Natural patent with potential for robotics: Bionics researchers have documented an astonishing function of the tail of a gecko species: The reptiles use the appendage like a fifth leg to avoid bouncing off tree trunks after gliding jumps despite a hard landing. In order to clarify the function, the scientists transferred the concept to a robot and thus also showed possibilities for technical use.

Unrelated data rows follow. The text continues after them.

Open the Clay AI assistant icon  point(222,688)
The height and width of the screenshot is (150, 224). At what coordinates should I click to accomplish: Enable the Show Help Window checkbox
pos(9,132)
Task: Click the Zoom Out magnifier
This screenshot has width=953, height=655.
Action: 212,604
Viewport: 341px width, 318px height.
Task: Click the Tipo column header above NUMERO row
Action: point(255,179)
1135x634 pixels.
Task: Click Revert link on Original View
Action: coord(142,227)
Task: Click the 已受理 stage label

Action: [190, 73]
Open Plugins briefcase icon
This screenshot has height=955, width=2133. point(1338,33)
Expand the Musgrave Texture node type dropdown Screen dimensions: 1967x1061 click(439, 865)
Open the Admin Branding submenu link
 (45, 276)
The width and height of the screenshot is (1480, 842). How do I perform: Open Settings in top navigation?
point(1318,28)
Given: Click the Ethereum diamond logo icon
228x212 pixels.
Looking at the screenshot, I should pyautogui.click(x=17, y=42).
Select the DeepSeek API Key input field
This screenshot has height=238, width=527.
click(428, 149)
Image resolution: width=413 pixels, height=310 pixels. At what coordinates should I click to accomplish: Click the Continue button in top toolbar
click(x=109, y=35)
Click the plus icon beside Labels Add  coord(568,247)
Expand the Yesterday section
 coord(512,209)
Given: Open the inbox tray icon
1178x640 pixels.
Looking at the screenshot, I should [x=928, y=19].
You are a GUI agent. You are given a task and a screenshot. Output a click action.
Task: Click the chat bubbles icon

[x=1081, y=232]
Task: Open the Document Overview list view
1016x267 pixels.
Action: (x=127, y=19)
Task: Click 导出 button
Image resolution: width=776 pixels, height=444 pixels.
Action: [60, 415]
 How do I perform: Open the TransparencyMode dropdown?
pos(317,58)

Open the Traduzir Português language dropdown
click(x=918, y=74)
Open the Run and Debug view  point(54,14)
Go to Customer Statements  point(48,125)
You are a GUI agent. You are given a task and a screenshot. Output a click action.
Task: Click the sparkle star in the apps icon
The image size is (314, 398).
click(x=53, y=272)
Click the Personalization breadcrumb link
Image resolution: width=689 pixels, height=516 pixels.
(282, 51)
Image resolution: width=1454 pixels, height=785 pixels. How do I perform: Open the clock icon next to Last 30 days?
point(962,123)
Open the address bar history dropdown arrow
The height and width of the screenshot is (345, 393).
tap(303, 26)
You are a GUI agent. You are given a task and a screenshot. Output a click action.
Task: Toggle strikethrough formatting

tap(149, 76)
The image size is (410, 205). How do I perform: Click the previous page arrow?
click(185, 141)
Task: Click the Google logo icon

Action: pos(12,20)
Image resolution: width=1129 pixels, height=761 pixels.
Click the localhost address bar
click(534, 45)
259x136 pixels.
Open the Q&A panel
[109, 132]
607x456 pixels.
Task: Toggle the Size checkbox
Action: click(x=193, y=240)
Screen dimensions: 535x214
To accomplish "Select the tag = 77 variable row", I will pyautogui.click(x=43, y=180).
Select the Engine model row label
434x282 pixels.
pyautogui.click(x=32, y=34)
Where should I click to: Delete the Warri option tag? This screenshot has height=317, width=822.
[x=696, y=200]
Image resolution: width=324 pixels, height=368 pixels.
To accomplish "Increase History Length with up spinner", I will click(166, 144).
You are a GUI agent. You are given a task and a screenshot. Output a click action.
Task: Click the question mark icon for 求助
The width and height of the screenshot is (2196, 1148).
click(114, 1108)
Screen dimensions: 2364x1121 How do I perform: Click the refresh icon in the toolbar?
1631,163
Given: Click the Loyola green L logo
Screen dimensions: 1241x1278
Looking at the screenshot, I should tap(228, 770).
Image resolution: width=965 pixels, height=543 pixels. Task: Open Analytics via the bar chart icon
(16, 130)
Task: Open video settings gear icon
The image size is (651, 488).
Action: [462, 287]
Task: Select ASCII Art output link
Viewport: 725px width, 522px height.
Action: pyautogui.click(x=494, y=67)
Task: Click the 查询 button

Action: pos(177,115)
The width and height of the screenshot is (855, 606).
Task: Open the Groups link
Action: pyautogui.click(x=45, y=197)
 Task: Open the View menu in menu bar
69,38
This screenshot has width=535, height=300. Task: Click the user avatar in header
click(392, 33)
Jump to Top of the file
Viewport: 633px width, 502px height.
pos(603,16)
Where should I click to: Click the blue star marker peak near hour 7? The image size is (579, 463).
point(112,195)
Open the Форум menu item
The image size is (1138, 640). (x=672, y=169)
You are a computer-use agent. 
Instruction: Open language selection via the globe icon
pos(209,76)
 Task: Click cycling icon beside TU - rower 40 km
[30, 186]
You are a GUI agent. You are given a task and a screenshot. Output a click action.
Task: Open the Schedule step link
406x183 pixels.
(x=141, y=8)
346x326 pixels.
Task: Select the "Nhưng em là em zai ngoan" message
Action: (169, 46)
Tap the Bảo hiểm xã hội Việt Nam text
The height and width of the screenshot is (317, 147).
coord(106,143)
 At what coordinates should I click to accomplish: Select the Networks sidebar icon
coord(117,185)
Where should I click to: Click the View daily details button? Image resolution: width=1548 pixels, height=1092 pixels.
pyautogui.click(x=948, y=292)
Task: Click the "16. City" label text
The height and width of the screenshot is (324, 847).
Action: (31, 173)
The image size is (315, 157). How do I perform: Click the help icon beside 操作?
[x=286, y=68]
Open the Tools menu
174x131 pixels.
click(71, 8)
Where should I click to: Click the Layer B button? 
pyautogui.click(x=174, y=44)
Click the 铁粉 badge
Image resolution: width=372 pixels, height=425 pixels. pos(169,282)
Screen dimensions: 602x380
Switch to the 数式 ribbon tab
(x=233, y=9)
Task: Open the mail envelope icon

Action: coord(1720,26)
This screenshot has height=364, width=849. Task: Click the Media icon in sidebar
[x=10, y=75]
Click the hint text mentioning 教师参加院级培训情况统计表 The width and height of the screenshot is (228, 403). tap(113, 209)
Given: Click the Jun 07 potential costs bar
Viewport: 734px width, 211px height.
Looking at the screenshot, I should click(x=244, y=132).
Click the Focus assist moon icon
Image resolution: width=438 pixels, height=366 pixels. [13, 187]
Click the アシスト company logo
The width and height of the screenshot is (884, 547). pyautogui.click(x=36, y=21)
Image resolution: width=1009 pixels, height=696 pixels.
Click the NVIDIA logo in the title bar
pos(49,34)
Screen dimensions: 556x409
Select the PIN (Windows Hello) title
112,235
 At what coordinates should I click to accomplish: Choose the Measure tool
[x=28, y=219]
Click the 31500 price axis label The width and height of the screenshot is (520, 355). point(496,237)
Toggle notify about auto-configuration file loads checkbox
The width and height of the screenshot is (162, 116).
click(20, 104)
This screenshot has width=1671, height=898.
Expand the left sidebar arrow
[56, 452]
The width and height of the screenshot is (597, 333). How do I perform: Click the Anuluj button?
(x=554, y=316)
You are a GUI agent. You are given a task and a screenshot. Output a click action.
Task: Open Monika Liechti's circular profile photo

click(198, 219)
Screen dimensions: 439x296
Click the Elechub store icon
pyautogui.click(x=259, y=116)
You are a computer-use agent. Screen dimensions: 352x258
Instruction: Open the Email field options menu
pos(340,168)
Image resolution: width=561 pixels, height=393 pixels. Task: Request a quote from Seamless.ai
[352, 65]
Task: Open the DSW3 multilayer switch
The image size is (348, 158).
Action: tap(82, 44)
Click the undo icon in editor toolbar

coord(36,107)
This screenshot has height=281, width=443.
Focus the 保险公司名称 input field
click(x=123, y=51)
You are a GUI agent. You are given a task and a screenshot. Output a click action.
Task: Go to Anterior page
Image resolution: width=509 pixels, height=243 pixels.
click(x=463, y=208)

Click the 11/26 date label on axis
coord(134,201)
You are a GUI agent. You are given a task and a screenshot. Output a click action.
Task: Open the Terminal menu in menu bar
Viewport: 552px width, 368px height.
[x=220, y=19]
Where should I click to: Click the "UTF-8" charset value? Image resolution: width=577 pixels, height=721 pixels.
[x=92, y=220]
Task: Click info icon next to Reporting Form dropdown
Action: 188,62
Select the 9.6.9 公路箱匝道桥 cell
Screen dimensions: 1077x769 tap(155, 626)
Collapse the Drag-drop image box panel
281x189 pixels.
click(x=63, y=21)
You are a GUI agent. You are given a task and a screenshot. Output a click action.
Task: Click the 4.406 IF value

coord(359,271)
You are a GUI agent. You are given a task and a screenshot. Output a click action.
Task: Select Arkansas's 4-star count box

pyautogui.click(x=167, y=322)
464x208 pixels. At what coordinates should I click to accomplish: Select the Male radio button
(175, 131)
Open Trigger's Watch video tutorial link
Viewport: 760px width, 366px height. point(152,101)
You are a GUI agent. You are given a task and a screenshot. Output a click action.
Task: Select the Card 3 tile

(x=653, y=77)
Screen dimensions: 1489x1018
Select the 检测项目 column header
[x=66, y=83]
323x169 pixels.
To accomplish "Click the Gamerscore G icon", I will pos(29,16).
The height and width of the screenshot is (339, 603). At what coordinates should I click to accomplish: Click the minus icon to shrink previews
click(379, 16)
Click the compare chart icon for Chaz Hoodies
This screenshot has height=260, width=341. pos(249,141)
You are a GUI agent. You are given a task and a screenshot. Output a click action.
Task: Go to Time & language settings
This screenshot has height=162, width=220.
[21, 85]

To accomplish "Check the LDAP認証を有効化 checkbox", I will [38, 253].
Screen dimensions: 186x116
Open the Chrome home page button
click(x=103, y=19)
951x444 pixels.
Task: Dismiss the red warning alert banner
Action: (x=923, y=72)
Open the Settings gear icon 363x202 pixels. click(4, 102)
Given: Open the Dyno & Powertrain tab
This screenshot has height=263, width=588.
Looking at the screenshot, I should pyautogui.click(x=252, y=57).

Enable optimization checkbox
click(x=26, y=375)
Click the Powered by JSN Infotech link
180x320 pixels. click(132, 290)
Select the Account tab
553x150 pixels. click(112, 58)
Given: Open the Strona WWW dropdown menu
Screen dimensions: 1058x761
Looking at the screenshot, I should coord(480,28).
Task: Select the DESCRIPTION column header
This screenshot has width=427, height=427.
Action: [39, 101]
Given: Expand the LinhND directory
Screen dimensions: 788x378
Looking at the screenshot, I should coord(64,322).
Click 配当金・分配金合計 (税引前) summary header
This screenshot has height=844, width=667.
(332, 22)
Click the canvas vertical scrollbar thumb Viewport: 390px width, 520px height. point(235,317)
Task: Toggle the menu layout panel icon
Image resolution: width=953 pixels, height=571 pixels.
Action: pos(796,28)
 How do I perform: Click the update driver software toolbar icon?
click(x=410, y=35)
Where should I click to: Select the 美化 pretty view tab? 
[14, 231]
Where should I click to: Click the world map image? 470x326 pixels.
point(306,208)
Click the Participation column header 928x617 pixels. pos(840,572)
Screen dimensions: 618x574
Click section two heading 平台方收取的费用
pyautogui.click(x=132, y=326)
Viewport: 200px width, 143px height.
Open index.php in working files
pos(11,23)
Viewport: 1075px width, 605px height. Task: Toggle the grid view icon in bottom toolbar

They can even run on the ceiling with their sturdy feet: Geckos are famous for their acrobatic climbing skills. But the small reptiles have other abilities that are of interest to researchers who are concerned with the transfer of natural patents to robotic systems. For years, the fringed-tailed house geckos (Hemidactylus platyurus) in focus. Their ability to run over the surface of water without sinking has already been investigated, and researchers are also interested in their ability to jump confidently from tree to tree while gliding. The latter was now the focus of the team around Ardian Jusufi from the Max Planck Institute for Intelligent Systems in Stuttgart.
As the scientists report, the fringed-tailed house geckos mainly use the air to escape predators in a flash. On many of these rescue jumps, the gecko still accelerates on landing – it almost slams onto the vertical target surface. Surprisingly, despite the hard impact, the animals can hold on to the trunk without falling. This ability aroused the interest of the researchers and so they investigated the process in a wildlife reserve in the rainforests of Singapore using high-speed cameras.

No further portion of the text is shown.